--- EXTRAIT CHOISI ---
..............................
Voitures électriques et copropriétés : vers une nouvelle cohabitation
Publié le 01 mai 2013 à 11h39 | Fabrice SPATH | 11 minutes
Droit à la prise, accès à la borne, facturation des recharges : autant de points évoqués par John Honoré, co-fondateur de BRS
Les ventes de véhicules électriques sont en constante augmentation alors que le marché automobile est en phase descendante. Au mois de mars 2013, le nombre de véhicules vendus a ainsi dépassé les 1 000 unités, le double des ventes du mois de février 2013. Effet de mode ou réelle accélération, nous ne le savons pas. Il est certain que le déploiement d’infrastructures de recharge dans nos villes constitue un atout pour le développement de ce type de motorisation. Cependant, il reste encore quelques verrous pour ouvrir définitivement ce marché et notamment celui de la cohabitation entre les véhicules électriques et les copropriétés.
Cet article, proposé par John Honoré (co-fondateur de « Borne Recharge Service »), vous livre quelques explications nécessaires pour que cette nouvelle cohabitation se déroule le mieux possible.
Les véhicules électriques : la réalité des ventes
Les ventes de véhicules électriques semblent « enfin » démarrer sans jeux de mots aucuns. Nous prenons à témoin les ventes du mois de mars 2013, qui représentent les ventes cumulées de novembre 2012 à février 2013. L’arrivée de ZOE chez Renault pourrait être l’élément déclencheur tant attendu sur ce marché.
Les véhicules électriques ont ceci de commun qu’une simple prise électrique suffit pour les recharger. Enfin presque tous car la nouvelle venue de chez Renault ne peut pas se connecter sur une simple prise (un câble spécial est attendu pour début 2014). Elle nécessite un boitier de recharge communément appelé « Wall-Box ». Cette prise non standard va entraîner quelques bouleversements au niveau des bornes de voirie mais renforce les nécessaires besoins de sécurité au sein des copropriétés.
A ce jour, 44% de l’habitat français est composé d’immeubles collectifs fonctionnant sous le régime de la copropriété. L’habitat collectif n’est pas uniforme : certains immeubles (haussmanniens notamment) n’ont pas de places de parkings, certains sont seulement équipés de porte électrique de garage souterrain, et la vaste majorité ne dispose que d’une alimentation simple des communs. Alors comment pourront se recharger les résidents de ces copropriétés ? Quelles sont les contraintes liées à une copropriété pour disposer d’un service de recharge ?
..............................
--- CONSIGNE ---
Recopiez mot pour mot le passage de l'article sur les voitures électriques en copropriété, en partant de « Cet article, proposé » et en allant jusqu'à « sur ce marché. ».

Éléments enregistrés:
..............................
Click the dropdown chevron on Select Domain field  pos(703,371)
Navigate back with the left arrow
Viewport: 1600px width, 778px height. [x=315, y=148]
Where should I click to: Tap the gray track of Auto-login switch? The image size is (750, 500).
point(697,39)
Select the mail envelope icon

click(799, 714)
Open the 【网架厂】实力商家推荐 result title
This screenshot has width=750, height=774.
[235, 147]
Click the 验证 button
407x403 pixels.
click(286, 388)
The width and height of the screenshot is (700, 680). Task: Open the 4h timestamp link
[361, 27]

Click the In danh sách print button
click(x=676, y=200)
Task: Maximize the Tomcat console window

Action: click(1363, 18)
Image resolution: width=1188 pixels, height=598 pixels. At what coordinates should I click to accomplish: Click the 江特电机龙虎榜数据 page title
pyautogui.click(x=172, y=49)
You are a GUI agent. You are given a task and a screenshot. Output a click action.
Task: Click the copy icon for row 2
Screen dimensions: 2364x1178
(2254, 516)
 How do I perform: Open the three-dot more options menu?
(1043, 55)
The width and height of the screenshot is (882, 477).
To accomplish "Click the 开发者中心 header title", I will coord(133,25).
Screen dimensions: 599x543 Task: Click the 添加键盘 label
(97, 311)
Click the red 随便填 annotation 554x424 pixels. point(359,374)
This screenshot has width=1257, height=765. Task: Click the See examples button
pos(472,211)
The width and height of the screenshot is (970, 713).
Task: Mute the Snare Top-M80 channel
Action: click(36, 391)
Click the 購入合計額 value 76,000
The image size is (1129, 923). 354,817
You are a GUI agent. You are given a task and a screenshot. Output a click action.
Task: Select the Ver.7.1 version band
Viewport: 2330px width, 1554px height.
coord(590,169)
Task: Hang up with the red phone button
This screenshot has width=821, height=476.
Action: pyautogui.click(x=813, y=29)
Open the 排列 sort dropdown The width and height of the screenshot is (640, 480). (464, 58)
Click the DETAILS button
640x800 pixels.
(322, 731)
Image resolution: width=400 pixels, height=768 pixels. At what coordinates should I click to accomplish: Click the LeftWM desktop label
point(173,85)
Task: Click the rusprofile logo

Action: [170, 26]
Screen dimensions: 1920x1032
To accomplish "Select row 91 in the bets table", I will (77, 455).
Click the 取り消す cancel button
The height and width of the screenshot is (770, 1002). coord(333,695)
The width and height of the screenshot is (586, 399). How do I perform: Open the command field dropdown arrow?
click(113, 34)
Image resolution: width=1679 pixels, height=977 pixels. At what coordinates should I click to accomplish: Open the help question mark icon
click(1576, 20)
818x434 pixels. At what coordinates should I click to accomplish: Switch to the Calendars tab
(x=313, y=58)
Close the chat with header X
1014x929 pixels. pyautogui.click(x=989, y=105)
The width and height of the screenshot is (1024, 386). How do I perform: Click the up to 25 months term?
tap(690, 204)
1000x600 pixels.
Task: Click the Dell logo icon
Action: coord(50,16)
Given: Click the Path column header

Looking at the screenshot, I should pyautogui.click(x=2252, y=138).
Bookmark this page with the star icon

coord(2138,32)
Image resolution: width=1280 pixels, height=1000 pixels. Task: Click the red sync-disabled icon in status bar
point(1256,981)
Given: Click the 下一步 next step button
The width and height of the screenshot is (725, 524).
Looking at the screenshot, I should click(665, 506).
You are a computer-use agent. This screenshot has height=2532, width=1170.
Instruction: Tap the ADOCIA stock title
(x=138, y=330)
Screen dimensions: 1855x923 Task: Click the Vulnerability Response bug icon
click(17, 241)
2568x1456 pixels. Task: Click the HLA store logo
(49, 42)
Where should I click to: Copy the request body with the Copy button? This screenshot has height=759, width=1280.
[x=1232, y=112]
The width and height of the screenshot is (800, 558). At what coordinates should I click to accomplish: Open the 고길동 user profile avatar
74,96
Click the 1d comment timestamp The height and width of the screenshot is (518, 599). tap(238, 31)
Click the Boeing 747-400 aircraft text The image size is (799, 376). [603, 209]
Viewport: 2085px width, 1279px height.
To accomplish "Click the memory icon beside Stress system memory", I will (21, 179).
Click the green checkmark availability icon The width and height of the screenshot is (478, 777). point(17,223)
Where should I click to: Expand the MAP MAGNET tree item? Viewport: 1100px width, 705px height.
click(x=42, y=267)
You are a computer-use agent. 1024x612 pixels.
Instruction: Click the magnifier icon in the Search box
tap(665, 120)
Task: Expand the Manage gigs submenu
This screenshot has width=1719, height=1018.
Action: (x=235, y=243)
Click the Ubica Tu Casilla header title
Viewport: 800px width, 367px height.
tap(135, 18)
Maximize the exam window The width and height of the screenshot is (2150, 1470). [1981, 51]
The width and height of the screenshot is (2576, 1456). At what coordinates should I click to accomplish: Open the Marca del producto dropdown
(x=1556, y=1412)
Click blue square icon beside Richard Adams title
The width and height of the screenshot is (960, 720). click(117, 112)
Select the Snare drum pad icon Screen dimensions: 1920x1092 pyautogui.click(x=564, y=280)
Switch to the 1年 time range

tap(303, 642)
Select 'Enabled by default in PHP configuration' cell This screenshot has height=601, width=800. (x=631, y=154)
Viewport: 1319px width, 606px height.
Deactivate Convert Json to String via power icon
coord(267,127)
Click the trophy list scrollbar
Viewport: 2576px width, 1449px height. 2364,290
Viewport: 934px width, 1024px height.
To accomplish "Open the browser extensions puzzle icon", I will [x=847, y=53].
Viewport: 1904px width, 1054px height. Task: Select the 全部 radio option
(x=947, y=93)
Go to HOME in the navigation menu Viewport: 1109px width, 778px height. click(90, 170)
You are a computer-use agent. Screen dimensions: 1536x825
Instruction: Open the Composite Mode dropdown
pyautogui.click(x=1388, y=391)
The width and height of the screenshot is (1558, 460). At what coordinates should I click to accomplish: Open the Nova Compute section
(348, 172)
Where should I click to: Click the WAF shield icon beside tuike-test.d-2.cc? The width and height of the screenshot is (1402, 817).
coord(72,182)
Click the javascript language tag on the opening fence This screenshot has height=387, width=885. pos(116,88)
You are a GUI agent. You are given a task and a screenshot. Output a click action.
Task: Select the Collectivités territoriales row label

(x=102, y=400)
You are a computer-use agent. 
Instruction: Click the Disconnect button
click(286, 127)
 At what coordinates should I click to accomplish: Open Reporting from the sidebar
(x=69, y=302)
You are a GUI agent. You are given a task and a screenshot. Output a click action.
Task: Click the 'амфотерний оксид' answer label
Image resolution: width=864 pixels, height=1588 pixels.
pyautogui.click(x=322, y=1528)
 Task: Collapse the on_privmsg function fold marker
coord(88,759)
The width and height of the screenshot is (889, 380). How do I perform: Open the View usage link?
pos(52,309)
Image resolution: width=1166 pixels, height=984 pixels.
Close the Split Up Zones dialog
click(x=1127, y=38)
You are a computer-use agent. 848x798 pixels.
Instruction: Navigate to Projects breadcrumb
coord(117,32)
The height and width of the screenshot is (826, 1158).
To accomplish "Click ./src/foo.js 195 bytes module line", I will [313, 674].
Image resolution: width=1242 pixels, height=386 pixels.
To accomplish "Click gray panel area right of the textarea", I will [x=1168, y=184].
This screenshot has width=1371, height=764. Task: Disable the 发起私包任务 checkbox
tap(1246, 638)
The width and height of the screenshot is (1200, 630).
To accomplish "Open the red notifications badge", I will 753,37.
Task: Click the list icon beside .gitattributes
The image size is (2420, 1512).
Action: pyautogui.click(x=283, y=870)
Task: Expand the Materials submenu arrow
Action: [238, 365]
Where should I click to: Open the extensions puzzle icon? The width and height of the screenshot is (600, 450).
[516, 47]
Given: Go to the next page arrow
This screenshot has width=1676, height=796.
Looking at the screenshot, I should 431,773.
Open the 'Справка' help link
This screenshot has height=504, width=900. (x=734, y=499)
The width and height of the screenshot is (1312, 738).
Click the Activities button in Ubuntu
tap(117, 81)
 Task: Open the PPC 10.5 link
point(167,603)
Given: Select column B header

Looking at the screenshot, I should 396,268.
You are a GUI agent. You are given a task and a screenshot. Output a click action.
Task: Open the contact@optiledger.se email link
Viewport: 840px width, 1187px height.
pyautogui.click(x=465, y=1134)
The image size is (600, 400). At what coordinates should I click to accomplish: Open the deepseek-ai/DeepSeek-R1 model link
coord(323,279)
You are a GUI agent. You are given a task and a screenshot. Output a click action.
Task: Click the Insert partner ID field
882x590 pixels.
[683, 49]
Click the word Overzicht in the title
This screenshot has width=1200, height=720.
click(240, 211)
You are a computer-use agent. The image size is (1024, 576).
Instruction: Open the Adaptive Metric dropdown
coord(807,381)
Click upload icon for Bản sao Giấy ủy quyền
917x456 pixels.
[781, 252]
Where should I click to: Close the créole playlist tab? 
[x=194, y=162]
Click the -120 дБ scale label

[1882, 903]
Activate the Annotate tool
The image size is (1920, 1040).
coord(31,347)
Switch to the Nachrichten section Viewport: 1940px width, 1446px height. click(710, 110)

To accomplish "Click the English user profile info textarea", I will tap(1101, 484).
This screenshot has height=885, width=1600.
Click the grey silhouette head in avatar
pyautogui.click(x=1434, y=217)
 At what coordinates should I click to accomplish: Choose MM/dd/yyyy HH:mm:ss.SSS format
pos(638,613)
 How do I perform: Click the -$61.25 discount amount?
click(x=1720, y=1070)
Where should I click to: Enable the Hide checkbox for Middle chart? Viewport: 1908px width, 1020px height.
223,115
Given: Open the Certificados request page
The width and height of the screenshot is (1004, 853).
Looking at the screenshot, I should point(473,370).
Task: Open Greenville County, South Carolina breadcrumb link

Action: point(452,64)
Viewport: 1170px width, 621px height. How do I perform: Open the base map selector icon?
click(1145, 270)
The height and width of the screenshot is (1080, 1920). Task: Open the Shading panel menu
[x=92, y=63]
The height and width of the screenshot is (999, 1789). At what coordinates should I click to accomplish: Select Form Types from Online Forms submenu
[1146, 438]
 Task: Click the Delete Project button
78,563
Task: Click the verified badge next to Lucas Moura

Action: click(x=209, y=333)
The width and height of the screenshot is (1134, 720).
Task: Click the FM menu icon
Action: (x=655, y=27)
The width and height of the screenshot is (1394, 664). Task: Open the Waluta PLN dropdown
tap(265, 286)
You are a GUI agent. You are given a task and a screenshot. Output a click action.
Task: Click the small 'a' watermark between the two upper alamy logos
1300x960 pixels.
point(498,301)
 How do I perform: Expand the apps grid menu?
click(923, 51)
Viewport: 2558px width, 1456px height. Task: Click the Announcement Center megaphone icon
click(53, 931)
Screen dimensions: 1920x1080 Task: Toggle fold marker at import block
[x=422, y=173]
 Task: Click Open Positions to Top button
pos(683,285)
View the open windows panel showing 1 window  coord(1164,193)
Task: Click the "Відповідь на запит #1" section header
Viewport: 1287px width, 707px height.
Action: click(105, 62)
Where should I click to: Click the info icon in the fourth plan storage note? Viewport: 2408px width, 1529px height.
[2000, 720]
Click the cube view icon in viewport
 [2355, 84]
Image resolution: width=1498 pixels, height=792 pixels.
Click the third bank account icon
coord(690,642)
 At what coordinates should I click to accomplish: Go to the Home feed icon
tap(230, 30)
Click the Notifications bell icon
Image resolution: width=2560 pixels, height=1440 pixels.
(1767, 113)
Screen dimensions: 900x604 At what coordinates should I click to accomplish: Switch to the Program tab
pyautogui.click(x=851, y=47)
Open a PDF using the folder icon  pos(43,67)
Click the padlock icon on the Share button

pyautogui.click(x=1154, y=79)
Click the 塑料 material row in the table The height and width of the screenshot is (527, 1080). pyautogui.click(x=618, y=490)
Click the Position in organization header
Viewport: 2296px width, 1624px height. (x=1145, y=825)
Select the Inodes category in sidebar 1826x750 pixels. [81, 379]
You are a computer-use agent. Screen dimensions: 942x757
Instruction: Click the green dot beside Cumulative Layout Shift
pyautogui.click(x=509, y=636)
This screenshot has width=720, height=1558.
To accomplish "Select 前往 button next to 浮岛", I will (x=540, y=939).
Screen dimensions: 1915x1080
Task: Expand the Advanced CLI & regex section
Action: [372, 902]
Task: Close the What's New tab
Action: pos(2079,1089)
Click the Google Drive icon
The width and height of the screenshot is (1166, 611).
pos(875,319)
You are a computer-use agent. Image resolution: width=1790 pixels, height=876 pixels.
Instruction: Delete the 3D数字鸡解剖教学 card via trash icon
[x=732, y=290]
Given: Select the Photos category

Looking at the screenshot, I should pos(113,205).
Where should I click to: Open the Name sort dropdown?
..............................
--- SOLUTION PROPOSÉE ---
Cet article, proposé par John Honoré (co-fondateur de « Borne Recharge Service »), vous livre quelques explications nécessaires pour que cette nouvelle cohabitation se déroule le mieux possible.
Les véhicules électriques : la réalité des ventes
Les ventes de véhicules électriques semblent « enfin » démarrer sans jeux de mots aucuns. Nous prenons à témoin les ventes du mois de mars 2013, qui représentent les ventes cumulées de novembre 2012 à février 2013. L’arrivée de ZOE chez Renault pourrait être l’élément déclencheur tant attendu sur ce marché.